What to produce> Which lines below contain the string "screenshot"? Report each of those lines in full.

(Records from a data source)
########################################
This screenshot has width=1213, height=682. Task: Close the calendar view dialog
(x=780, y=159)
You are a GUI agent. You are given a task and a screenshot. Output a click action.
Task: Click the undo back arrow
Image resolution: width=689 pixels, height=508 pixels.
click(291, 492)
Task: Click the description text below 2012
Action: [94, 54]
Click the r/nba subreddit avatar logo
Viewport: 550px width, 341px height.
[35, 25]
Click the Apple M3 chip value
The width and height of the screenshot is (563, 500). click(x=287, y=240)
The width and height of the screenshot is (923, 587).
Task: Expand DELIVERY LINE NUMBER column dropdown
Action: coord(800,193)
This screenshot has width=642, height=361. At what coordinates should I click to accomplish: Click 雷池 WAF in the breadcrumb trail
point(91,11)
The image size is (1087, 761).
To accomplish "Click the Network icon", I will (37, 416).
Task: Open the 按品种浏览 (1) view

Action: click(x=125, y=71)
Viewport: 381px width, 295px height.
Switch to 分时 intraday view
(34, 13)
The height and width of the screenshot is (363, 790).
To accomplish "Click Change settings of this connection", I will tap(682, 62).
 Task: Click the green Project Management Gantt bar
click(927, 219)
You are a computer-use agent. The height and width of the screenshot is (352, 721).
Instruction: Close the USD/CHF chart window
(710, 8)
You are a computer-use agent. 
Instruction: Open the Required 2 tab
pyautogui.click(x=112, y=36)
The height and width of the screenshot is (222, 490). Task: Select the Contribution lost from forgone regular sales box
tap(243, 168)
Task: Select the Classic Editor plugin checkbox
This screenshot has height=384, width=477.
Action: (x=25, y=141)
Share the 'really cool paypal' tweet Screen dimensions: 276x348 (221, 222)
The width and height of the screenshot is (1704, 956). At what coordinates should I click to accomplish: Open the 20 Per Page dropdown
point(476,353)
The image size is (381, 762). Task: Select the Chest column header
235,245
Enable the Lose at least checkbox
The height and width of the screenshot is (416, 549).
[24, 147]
########################################
Exercise solution>
This screenshot has width=1213, height=682. Task: Close the calendar view dialog
You are a GUI agent. You are given a task and a screenshot. Output a click action.
The width and height of the screenshot is (563, 500). click(x=287, y=240)
The width and height of the screenshot is (923, 587).
This screenshot has width=642, height=361. At what coordinates should I click to accomplish: Click 雷池 WAF in the breadcrumb trail
The height and width of the screenshot is (363, 790).
You are a computer-use agent. The height and width of the screenshot is (352, 721).
The height and width of the screenshot is (222, 490). Task: Select the Contribution lost from forgone regular sales box
This screenshot has height=384, width=477.
The width and height of the screenshot is (1704, 956). At what coordinates should I click to accomplish: Open the 20 Per Page dropdown
The height and width of the screenshot is (416, 549).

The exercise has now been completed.